Rivarolo, una grana da mezzo milione di euro
Rivarolo Canavese
La prima vera e imprevista grana per la nuova amministrazione composta dal ticket Martino Zucco Chinà e Marina Vittone arriva dal passato. E ricade pesantemente nel presente sotto forma di una potenziale richiesta danni da mezzo milione di euro, già formalizzata, che scaturisce da un contrasto con il Consorzio irriguo dei campi agricoli. Cosa è accaduto?
I termini della vicenda sono piuttosto complessi. Tra verbali di consiglio comunale, lettere, intimazioni e ricorsi legali si arriva alla bellezza di 12 documenti per oltre 500 pagine fitte fitte. Ma si possono sintetizzare in pochi punti.
Il primo, quello di partenza: la città di Rivarolo aveva un piano comunale di protezione civile dove il soggetto responsabile è il sindaco unitamente alle strutture comunali e, laddove vi siano, ai volontari. E sin qui tutto fila liscio. Ragionevole pare la decisione di adottarne uno nuovo e più aggiornato, come tra l’altro impone la legge. Su questo pesa sicuramente la vicenda della morte di Guido Zabena, l'operaio di Favria annegato nel sottopasso tra Rivarolo e Feletto nel luglio del 2018. Il procedimentopenale si è chiuso poco prima delle elezioni con l'assoluzione di tutti e cinque gli imputati mentre in primo grado il tribunale di Ivrea aveva condannato il sindaco Alberto Rostagno per omicidio colposo, a 12 mesi, con gli assessori Francesco Diemoz e Lara Schialvino, il capo della polizia locale Sergio Cavallo e l'ex capo ufficio tecnico Enrico Colombo.
Una vicenda che ha traumatizzato l’ex amministrazione (al cui fianco scesero tutti i sindaci della zona e l’Anci, Associazione nazionale dei Comuni italiani) e da qui la comprensibile volontà di massimo rigore e tutela per il futuro in tema di sicurezza e protezione civile. Ma da qui si passa alla seconda parte, quella che vede entrare in campo consulenti e avvocati. Tra i soggetti gravati da oneri e responsabilità appare, per la prima volta, il Consorzio irriguo dei campi agricoli, ma in realtà sono gli agricoltori di Rivarolo.
Paladini dell’esonerare il Consorzio, e soprattutto gli imprenditori agricoli di Rivarolo, dal pesante onere finanziario e dalla responsabilità furono i consiglieri dell’allora minoranza Fabrizio Bertot e Aldo Raimondo che nella seduta del consiglio comunale del 19 aprile 2024 (l’ultima della legislatura del sindaco Alberto Rostagno), fecero fuoco e fiamme per convincere la maggioranza che quella decisione - a parer loro - era insensata.
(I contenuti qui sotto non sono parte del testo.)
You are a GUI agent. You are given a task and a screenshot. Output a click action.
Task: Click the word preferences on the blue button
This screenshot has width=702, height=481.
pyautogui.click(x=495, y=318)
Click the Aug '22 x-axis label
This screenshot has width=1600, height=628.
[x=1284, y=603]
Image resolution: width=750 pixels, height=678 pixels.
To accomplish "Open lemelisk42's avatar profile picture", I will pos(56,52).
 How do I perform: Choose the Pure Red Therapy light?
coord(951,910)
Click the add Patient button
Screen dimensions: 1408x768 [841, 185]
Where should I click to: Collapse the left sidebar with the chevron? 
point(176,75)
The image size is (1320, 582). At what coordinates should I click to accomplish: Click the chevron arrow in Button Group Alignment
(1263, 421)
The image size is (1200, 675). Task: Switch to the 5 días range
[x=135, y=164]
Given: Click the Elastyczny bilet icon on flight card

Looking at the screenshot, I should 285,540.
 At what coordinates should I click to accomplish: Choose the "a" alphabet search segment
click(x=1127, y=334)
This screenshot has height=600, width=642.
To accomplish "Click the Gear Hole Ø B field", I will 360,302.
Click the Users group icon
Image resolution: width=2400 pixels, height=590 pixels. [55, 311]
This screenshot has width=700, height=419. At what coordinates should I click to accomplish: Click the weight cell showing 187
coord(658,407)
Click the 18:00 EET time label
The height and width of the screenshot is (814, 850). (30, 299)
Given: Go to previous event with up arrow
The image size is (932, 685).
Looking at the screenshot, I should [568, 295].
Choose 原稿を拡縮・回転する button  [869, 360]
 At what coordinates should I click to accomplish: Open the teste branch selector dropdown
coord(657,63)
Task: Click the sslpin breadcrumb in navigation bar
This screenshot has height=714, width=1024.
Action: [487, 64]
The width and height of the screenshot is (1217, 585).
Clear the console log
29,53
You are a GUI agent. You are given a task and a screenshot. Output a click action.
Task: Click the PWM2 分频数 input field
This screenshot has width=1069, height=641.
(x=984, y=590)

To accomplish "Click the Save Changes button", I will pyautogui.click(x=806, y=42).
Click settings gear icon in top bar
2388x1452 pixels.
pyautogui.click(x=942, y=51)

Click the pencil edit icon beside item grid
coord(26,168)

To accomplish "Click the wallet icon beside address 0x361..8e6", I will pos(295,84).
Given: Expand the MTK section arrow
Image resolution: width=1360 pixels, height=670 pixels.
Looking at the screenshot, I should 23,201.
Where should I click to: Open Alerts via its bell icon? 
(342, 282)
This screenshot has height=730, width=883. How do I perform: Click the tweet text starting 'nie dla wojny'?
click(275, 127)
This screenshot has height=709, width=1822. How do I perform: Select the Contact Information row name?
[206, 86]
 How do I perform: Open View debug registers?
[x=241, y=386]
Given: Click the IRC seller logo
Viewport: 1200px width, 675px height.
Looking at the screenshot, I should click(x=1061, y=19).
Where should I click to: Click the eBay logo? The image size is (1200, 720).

«Questa vostra forzatura finirà davanti al Tar. È una mossa perdente. E i costi li pagheranno i cittadini oltre ai consiglieri comunali - fecero mettere a verbale Bertot e Raimondo - Anche un bambino comprenderebbe che non si possono equiparare enti di diritto pubblico con enti di diritto privato e il consorzio raccoglie agricoltori che si sono consorziati, appunto, per la gestione delle acque. Ed è un ente privato. Avete preso un abbaglio e sarà il Tar a confermarlo». La delibera venne fatta comunque. Il Consorzio la etichettò come erronea e si affidò all’avvocato Danilo Pastore, del foro di Ivrea che ha chiamato in causa, con un ricorso articolato e puntuale il Tar chiedendo 500mila euro per tutto quello che il Consorzio spenderà per allestire e mantenere una macchina complessa al posto del Comune. Il ricorso al Tar sarà discusso davanti alla seconda sezione l’11 settembre.
Le implicazioni politiche non fanno parte del ricorso, ci mancherebbe, infatti l’avvocato Pastore, autore del poderoso documento precisa come: «Sia stato necessario argomentare ogni singolo aspetto tecnico e giuridico della vicenda» mentre la soluzione più immediata, per evitare un danno erariale, per il Comune sarebbe annullare la delibera e riscriverla con tutte le parti in causa.